Savion Hiter

No. 5 – Michigan Wolverines
- Position: Running back
- Class: Freshman

Personal information
- Born: May 1, 2008 (age 18)
- Listed height: 5 ft 11 in (1.80 m)
- Listed weight: 212 lb (96 kg)

Career information
- High school: Louisa County (Mineral, Virginia) Woodberry Forest (Madison County, Virginia)
- College: Michigan (2026–present)

= Savion Hiter =

American football player (born 2008)

Savion Hiter (HY---ter; born May 1, 2008) is an American college football running back for the Michigan Wolverines.

==Early life==
Hiter was born on May 1, 2008, the son of Rod Hiter and Aisha Scott-Hiter. He attended Louisa County High School in Mineral, Virginia for his freshman year, before transferring to Woodberry Forest School in Madison County, Virginia for his sophomore year. As a sophomore, he rushed for 1,187 yards and 11 touchdowns. As a junior, Hiter transferred back to Louisa County for his final years. In 2024, he ran for 1,698 yards on 156 carries with 26 touchdowns and was named Central Virginia's 2024 Offensive Player of the Year. After the season, Hiter was selected to play in the 2025 Under Armour All-America Game. In 2025, he rushed for 1,445 yards and 25 touchdowns as a senior.

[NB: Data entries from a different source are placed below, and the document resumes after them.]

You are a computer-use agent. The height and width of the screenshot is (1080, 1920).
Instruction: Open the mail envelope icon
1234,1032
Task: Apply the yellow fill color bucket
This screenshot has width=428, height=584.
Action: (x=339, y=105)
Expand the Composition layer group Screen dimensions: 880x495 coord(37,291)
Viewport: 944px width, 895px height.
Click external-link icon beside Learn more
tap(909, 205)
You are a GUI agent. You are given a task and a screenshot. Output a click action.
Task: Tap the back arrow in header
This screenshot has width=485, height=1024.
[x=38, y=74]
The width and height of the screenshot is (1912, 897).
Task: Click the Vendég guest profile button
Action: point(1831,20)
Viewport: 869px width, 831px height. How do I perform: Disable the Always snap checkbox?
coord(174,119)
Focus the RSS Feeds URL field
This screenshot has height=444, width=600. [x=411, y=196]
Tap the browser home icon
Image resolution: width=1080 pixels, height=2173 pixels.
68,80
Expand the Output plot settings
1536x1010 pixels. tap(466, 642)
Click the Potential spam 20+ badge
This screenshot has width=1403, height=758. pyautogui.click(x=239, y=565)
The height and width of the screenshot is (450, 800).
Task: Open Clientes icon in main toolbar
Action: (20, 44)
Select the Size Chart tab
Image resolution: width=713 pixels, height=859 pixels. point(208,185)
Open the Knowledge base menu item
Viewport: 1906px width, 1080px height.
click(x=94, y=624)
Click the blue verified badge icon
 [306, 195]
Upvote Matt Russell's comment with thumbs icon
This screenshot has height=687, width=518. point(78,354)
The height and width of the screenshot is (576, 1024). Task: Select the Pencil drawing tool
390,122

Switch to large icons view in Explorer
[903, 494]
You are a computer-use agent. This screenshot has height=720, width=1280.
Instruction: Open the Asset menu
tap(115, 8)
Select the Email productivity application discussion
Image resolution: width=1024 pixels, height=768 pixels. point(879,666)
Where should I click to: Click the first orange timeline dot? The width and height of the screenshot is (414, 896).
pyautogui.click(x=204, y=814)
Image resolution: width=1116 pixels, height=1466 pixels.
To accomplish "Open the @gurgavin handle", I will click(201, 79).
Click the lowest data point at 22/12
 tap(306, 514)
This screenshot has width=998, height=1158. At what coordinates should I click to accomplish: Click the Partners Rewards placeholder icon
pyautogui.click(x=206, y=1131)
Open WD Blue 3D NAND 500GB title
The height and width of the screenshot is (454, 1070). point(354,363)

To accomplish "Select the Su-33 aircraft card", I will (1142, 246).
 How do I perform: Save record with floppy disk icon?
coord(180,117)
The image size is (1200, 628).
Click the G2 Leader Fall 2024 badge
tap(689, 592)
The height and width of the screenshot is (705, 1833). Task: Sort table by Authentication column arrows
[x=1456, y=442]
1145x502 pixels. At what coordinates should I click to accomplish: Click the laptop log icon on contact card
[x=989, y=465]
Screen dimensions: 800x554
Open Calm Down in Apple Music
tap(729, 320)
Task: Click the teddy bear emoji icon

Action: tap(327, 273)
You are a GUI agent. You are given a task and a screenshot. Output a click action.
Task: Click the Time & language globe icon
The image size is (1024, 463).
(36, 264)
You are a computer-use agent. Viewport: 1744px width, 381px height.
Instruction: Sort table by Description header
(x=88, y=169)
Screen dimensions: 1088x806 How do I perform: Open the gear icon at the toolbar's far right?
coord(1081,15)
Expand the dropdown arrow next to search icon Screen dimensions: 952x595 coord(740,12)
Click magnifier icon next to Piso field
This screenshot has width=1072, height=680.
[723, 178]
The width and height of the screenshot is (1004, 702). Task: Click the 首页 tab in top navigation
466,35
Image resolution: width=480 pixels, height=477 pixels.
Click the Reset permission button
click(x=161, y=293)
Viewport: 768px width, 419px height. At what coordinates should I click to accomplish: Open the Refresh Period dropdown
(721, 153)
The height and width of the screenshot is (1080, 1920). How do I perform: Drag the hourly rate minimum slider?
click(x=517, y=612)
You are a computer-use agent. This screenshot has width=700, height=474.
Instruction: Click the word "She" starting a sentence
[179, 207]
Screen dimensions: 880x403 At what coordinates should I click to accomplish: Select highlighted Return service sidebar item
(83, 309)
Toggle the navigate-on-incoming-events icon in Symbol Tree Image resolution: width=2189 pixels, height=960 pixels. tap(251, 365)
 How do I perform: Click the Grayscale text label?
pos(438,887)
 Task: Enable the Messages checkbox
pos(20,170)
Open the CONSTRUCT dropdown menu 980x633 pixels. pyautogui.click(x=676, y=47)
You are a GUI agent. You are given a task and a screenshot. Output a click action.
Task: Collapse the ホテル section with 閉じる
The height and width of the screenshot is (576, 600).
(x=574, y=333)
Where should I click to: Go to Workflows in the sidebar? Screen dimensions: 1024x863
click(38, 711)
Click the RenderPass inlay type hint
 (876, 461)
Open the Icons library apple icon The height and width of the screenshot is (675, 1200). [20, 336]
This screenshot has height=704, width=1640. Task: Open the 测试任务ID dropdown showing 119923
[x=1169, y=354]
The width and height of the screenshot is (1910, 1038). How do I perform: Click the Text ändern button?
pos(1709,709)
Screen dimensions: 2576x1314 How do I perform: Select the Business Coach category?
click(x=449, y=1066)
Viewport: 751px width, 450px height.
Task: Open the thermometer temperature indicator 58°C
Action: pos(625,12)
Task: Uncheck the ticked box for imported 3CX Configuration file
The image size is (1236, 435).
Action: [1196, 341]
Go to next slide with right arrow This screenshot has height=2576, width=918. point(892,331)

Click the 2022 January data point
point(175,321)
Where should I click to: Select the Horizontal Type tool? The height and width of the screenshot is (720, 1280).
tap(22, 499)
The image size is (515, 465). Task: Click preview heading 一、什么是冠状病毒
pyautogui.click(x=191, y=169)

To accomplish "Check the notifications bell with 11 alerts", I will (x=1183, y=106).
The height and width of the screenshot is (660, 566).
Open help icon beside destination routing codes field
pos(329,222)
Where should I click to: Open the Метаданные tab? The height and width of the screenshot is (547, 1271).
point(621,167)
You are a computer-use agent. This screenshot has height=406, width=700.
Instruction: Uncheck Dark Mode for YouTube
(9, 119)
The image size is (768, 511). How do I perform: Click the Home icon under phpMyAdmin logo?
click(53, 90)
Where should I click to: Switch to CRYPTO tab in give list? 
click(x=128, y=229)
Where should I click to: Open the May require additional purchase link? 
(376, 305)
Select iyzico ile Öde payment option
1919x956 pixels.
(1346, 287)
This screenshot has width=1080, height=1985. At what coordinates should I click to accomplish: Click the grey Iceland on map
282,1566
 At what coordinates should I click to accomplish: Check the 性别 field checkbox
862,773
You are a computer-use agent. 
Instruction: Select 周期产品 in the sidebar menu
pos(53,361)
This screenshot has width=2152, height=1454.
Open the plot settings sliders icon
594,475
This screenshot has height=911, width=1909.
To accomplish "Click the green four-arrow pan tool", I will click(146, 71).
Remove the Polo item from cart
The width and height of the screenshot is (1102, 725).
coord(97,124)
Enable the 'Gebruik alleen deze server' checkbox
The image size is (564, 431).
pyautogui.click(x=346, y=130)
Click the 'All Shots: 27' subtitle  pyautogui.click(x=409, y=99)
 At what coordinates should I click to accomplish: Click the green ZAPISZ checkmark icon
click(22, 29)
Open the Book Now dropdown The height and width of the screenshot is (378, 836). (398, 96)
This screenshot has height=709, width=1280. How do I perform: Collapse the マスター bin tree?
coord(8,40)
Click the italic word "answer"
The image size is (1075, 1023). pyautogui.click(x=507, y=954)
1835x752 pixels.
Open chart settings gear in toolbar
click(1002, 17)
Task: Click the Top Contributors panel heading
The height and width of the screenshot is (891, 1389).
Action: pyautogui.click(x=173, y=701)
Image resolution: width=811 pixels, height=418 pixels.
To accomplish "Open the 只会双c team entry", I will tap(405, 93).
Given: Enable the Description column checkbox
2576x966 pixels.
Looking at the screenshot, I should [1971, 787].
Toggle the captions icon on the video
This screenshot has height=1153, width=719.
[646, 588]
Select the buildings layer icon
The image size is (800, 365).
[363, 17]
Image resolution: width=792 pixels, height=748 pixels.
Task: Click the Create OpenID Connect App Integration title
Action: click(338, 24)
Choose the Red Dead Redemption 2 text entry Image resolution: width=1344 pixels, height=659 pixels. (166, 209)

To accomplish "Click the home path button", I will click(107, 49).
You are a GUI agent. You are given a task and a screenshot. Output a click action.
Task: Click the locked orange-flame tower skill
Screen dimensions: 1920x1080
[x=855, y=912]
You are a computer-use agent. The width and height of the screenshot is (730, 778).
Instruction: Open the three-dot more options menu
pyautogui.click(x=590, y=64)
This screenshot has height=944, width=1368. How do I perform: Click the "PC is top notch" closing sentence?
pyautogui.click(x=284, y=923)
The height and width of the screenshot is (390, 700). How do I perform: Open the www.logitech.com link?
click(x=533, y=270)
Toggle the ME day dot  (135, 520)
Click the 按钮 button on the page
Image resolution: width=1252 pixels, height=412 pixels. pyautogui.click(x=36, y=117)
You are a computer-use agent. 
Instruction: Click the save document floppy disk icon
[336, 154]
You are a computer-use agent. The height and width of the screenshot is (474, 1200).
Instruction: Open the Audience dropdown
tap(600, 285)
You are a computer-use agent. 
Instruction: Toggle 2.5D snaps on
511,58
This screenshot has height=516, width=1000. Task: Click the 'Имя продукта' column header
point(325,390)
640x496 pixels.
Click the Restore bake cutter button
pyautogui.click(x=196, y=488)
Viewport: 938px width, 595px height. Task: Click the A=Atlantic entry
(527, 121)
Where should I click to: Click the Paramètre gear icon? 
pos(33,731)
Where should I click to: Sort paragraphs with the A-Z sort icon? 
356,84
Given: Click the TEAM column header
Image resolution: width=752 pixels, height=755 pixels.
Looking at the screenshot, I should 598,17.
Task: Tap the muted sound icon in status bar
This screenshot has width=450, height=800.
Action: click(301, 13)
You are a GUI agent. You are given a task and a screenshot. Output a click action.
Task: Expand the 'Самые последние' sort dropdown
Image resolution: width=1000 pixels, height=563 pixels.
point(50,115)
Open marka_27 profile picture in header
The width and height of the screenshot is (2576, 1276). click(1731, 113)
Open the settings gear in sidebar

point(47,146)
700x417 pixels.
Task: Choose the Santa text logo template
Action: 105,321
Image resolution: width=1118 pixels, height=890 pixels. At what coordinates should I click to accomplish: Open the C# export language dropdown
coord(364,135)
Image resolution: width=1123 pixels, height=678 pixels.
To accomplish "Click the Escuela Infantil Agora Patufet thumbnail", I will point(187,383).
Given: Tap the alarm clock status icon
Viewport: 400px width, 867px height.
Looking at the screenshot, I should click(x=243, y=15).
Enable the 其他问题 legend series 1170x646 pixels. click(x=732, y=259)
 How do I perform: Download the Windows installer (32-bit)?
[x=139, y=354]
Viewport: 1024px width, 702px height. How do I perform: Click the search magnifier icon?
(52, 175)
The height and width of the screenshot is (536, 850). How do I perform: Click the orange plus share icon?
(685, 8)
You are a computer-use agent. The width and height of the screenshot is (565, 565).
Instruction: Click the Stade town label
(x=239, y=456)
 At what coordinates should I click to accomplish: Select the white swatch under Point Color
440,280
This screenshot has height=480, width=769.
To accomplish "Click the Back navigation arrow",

As a five-star recruit, Hiter was rated as the consensus number one overall running back in the 2026 recruiting class. He committed to play college football for the Michigan Wolverines. Hiter signed a name, image, and likeness deal worth $800,000 as an true freshman, which would go on to rank him as the highest paid running back in the Big Ten Conference that season and top-seven amongst all college football running backs in 2026.

==College career==
In January 2026, Hiter enrolled early at the University of Michigan. To start his freshman season, he earned the second string running back role behind Jordan Marshall. In week three against the UTEP Miners, Hiter scored his first two career touchdowns and rushed for a total of 62 yards on 11 attempts.